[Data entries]
◇ ◇ ◇ ◇

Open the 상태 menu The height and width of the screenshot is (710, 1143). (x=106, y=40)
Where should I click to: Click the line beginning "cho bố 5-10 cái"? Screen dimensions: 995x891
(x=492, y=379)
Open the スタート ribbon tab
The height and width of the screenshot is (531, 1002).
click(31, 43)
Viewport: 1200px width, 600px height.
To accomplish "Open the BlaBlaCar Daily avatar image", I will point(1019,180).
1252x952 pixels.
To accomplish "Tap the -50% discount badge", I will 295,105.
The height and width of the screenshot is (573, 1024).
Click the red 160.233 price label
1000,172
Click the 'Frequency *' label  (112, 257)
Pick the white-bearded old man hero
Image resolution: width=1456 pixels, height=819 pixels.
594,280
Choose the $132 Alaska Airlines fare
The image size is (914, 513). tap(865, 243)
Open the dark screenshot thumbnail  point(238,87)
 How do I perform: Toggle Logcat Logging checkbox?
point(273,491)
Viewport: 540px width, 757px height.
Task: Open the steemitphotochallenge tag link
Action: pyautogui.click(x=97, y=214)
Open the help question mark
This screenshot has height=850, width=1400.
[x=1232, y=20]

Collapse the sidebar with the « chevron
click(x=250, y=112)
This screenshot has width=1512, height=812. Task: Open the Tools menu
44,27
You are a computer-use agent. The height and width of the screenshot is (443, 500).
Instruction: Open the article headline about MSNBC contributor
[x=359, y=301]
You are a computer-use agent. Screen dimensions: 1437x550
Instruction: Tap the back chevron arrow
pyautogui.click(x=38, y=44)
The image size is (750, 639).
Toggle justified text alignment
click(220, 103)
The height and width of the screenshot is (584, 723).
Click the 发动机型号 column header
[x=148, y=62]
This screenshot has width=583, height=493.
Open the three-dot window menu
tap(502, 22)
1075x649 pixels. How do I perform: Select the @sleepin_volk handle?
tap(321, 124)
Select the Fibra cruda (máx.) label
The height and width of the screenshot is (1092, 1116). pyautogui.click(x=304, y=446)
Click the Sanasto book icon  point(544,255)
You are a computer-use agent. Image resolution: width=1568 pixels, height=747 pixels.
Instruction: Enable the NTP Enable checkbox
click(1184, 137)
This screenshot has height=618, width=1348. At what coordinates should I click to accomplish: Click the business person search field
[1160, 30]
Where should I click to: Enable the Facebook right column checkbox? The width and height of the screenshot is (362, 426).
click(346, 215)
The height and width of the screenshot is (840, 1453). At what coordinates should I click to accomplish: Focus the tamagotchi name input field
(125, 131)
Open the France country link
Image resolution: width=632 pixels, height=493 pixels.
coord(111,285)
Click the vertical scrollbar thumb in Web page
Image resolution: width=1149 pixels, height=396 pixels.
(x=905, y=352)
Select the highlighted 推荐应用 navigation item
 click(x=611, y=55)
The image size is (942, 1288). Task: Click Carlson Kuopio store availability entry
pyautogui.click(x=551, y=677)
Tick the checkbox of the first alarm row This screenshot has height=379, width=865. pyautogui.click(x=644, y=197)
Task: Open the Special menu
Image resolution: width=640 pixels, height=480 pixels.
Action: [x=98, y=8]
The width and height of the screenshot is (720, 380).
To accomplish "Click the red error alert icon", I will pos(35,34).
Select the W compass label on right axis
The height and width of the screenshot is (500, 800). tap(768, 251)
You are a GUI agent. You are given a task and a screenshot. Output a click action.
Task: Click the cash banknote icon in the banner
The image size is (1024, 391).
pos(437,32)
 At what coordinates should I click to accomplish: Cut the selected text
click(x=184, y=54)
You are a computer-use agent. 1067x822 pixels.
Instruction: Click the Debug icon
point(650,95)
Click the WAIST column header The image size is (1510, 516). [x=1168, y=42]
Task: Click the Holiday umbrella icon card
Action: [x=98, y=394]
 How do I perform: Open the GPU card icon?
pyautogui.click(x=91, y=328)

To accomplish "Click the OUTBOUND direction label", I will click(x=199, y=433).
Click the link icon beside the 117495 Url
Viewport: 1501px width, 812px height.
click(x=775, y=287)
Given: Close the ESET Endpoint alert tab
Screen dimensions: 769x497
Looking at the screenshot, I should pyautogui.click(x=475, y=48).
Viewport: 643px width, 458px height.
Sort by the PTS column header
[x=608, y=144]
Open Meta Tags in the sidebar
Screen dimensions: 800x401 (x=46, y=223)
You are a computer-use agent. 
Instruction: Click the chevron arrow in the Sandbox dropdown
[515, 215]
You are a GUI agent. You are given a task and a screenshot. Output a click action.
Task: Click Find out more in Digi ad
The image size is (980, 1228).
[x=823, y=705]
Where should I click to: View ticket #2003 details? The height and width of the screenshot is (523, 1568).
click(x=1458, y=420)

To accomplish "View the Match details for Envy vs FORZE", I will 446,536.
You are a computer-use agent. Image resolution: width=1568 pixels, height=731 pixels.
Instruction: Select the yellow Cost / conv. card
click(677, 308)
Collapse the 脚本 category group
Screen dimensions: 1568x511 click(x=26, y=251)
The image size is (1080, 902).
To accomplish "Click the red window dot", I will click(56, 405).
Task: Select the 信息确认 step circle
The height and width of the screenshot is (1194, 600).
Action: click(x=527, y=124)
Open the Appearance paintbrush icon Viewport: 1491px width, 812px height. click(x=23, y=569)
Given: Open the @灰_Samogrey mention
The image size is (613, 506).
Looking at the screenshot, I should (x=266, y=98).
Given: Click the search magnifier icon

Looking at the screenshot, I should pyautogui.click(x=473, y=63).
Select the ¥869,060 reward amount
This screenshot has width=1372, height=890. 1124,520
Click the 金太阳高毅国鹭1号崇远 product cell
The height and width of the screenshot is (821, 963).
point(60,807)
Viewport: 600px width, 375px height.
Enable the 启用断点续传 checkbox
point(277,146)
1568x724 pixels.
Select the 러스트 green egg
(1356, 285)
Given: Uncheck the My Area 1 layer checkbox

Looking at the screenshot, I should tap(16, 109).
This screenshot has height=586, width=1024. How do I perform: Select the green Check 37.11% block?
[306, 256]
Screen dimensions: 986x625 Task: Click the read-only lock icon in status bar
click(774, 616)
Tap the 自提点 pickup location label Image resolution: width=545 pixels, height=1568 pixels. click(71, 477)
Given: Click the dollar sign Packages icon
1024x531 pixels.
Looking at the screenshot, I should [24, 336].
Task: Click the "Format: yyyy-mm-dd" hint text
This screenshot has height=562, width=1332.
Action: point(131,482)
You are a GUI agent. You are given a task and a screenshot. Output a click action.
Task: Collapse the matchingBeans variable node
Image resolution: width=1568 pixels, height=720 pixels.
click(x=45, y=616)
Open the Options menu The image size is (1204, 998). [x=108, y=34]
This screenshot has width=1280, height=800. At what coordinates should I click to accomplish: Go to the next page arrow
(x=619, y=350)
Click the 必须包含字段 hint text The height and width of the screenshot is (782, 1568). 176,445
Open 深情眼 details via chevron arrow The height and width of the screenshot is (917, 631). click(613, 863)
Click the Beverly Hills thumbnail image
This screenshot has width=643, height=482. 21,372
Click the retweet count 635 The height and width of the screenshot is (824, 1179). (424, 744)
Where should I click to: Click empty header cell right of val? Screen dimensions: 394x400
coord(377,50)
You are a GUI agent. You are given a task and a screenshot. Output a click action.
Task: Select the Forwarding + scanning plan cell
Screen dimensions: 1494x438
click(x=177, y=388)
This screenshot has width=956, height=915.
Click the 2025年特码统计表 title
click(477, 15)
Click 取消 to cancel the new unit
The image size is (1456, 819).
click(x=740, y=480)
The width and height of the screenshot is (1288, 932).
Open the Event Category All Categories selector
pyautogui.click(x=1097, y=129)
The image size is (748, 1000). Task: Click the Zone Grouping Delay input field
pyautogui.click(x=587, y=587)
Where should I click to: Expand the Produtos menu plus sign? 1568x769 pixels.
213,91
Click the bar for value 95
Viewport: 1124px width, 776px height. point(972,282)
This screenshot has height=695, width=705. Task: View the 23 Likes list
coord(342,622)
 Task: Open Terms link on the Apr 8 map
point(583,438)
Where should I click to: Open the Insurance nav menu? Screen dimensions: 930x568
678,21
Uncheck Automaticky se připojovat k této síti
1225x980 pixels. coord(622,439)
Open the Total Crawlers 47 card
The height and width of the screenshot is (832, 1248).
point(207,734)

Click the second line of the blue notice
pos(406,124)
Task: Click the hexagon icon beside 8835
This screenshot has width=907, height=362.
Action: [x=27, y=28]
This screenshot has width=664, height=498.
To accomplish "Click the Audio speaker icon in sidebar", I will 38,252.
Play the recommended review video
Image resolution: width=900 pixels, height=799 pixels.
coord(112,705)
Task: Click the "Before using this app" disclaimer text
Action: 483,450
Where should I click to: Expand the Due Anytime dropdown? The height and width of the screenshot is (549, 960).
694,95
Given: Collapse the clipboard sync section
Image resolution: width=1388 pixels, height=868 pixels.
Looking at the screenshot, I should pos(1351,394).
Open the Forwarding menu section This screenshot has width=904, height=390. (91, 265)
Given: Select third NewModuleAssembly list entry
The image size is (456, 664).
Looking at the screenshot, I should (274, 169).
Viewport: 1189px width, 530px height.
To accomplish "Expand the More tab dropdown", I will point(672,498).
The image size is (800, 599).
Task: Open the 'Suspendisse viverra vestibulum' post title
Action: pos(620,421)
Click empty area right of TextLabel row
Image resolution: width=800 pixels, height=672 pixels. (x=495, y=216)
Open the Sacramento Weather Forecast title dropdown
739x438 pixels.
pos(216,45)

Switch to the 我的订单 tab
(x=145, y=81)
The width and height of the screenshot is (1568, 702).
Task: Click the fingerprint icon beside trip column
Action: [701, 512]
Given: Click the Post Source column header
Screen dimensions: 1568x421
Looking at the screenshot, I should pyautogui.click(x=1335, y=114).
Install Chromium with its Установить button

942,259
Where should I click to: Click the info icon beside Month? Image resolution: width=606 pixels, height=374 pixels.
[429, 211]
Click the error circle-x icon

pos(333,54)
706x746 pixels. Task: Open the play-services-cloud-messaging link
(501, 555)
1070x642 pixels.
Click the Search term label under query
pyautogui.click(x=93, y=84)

◇ ◇ ◇ ◇

### Action item
Within the data above, find the lines that contain the word "Forwarding" and copy each of them.

### Solution below
Task: Select the Forwarding + scanning plan cell
Open the Forwarding menu section This screenshot has width=904, height=390. (91, 265)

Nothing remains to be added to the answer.